Thomas Kinsella, Appunti dalla terra dei morti

kinsella0001[1]Collana Snáthaid Mhór – poesia irlandese contemporanea
THOMAS KINSELLA: Appunti dalla terra dei morti
Traduzione e introduzione di Chiara De Luca
ISBN 978-88-96263-03-7
pp. 130, € 10,00

 

“In un saggio sull’importanza dell’elemento autobiografico nella poesia di Thomas Kinsella, il critico Taffy Martin sostiene che la sua poesia “può essere letta come una battaglia – meticolosamente orchestrata, circolare più che lineare e volutamente infinita – tra la funzione passiva e al contempo cinetica dello specchio da un lato, e i segreti creati, e, soprattutto, generati e di volta in volta proiettati dallo specchio”. Lo specchio è un elemento onnipresente nella poesia di Kinsella, una poesia in cui la suggestione autobiografica travalica l’identità dell’individuo, che, seppur visto nella sua unicità, diviene simbolico di una coscienza collettiva che si riflette (riconosce o disconosce) nelle cose.

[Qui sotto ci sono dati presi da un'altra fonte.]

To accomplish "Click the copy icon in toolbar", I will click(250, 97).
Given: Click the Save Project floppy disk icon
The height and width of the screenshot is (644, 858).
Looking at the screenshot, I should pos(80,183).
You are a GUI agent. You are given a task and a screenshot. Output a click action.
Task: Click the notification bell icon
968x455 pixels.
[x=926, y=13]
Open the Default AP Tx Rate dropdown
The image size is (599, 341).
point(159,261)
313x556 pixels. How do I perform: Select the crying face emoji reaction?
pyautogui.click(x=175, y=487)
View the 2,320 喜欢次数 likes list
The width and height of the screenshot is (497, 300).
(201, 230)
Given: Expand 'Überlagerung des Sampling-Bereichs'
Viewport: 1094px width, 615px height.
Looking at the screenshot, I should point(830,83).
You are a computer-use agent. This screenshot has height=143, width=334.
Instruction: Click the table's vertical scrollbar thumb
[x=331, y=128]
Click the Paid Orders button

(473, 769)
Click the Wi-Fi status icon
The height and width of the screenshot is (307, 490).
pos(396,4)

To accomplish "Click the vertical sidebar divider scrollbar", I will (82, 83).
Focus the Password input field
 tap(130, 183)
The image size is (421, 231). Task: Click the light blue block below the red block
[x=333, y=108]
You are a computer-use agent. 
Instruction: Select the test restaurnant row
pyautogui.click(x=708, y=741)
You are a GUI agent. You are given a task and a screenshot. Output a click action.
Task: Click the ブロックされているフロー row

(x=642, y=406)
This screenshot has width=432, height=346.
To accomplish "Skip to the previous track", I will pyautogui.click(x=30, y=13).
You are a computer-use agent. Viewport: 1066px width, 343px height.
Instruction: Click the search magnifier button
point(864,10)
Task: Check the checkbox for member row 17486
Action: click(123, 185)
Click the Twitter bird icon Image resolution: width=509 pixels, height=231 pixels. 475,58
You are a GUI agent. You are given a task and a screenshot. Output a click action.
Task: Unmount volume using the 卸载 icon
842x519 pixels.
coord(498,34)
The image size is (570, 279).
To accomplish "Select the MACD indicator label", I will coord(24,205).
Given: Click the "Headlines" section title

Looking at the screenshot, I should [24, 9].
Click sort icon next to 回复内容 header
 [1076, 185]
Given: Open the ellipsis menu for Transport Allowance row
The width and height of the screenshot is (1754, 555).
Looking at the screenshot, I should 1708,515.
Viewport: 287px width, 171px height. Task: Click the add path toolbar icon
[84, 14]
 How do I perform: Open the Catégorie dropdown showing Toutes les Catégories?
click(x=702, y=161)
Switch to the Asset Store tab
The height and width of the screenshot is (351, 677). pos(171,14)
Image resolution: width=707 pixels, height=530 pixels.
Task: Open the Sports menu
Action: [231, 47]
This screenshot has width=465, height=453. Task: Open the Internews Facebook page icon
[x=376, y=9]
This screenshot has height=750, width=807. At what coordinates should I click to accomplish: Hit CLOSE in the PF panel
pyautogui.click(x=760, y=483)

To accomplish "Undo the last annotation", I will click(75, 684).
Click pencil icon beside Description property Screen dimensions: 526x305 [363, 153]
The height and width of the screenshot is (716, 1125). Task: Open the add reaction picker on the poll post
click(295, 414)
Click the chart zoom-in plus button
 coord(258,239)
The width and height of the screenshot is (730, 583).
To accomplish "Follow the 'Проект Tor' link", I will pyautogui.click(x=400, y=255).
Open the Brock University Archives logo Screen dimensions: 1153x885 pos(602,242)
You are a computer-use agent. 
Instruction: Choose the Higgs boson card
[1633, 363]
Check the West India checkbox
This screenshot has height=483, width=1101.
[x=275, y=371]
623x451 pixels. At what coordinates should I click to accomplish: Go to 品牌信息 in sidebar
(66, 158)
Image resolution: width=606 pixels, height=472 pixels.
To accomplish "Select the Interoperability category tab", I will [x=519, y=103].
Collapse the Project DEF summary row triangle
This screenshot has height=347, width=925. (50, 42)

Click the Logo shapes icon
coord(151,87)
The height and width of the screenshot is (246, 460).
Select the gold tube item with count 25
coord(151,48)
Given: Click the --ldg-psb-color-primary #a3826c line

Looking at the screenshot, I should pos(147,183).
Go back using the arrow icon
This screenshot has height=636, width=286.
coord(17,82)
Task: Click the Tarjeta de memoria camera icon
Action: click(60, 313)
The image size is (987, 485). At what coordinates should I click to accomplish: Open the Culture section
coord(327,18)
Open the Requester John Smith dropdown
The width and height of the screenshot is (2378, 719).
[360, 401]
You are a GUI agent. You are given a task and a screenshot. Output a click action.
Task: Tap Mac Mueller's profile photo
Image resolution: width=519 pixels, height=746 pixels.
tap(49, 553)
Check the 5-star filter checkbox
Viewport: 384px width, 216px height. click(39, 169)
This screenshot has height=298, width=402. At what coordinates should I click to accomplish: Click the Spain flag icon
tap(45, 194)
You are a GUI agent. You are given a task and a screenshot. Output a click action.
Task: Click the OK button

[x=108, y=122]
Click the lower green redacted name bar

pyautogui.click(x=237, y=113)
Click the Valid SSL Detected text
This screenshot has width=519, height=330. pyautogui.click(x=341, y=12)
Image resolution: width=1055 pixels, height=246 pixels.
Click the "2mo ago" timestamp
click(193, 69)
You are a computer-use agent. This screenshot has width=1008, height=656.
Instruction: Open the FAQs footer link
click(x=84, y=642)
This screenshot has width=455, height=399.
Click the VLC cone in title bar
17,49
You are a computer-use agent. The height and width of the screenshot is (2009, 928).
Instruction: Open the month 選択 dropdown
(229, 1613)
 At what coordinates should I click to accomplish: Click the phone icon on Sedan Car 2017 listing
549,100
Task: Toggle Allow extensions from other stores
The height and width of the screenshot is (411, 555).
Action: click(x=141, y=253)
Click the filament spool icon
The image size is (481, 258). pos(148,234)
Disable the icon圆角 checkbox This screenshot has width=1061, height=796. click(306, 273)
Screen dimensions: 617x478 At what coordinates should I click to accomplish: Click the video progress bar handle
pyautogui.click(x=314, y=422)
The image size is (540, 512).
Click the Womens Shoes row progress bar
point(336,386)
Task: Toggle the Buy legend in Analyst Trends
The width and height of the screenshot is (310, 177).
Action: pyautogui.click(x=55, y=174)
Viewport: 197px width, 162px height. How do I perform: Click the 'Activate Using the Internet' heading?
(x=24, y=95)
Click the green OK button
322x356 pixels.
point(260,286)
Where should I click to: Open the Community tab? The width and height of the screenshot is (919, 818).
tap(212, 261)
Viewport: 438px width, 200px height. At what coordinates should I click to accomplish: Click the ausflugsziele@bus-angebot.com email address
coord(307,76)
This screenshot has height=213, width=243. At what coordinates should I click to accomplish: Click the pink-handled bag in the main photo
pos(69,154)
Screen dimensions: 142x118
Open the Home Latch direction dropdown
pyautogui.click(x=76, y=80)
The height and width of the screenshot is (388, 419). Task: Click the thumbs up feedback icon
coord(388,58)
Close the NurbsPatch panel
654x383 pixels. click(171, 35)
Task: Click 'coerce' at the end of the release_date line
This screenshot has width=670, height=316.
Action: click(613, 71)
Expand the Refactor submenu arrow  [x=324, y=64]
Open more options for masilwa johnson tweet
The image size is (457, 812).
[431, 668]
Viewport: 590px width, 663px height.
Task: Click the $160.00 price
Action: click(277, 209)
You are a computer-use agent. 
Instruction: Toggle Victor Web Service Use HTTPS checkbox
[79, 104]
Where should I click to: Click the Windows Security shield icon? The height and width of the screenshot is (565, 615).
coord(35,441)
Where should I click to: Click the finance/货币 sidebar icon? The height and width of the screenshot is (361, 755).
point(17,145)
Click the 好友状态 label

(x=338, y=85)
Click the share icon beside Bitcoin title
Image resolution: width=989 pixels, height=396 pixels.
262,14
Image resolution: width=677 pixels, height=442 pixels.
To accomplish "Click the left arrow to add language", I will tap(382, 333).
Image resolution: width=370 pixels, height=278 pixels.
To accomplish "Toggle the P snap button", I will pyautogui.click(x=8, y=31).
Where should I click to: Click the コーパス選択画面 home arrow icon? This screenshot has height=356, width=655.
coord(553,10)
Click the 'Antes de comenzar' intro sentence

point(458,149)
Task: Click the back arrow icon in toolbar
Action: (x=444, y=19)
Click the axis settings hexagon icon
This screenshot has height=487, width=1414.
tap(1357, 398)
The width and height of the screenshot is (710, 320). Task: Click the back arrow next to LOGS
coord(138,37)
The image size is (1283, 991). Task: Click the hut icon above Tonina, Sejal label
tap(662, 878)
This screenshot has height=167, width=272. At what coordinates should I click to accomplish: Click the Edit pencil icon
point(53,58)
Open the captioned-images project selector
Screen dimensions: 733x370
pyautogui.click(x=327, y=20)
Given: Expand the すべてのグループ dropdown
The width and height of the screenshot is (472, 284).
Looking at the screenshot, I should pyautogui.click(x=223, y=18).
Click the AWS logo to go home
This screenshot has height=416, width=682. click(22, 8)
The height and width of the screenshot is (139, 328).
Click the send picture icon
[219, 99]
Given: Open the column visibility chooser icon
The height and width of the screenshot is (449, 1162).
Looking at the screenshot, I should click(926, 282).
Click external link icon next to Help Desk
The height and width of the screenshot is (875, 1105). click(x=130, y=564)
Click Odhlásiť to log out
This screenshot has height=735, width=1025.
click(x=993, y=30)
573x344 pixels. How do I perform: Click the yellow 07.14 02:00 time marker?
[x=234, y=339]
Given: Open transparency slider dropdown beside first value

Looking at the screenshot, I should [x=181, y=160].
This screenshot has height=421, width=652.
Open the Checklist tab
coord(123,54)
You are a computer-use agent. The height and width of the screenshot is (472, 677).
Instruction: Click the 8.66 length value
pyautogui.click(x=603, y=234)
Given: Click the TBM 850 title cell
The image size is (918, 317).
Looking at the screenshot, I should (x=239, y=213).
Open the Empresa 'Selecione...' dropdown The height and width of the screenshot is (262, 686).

Nel caso di Kinsella, possiamo parlare di un’autobiografia che si fa poesia, piuttosto che di una poesia autobiografica. L’“io” del poeta, pur nella sua prepotenza, nella decisione del suo delinearsi nell’universo poetico di Kinsella, non è che uno strumento (cinetico e passivo al pari dello specchio) della realtà che lo circonda. Lo specchio è simbolico sia della coscienza del soggetto, sia di una coscienza immanente esterna a lui, che gli restituisce la sua interiorità, plasmata, spesso deformata, dall’incontro-scontro con la realtà che lo circonda.  Paradossalmente, questo io all’apparenza così “ingombrante”, si sminuzza e annienta nel riflesso incompleto che gli viene restituito dallo specchio, deputato a rivelargli le sue contraddizioni, l’intensità delle sue sofferenze, profondamente radicate in quella “oscurità” caotica che è per Kinsella fucina dell’opera d’arte, destinata a sprofondarvi di nuovo nel momento in cui si affrancherà dal poeta (l’artigiano, l’artefice). La scrittura è infatti per Kinsella lavoro di cesello, e l’io è spesso (simbolicamente) visto nell’atto stesso di scrivere, e riflesso nel suo attonito silenzio di fronte al prodotto della creazione.”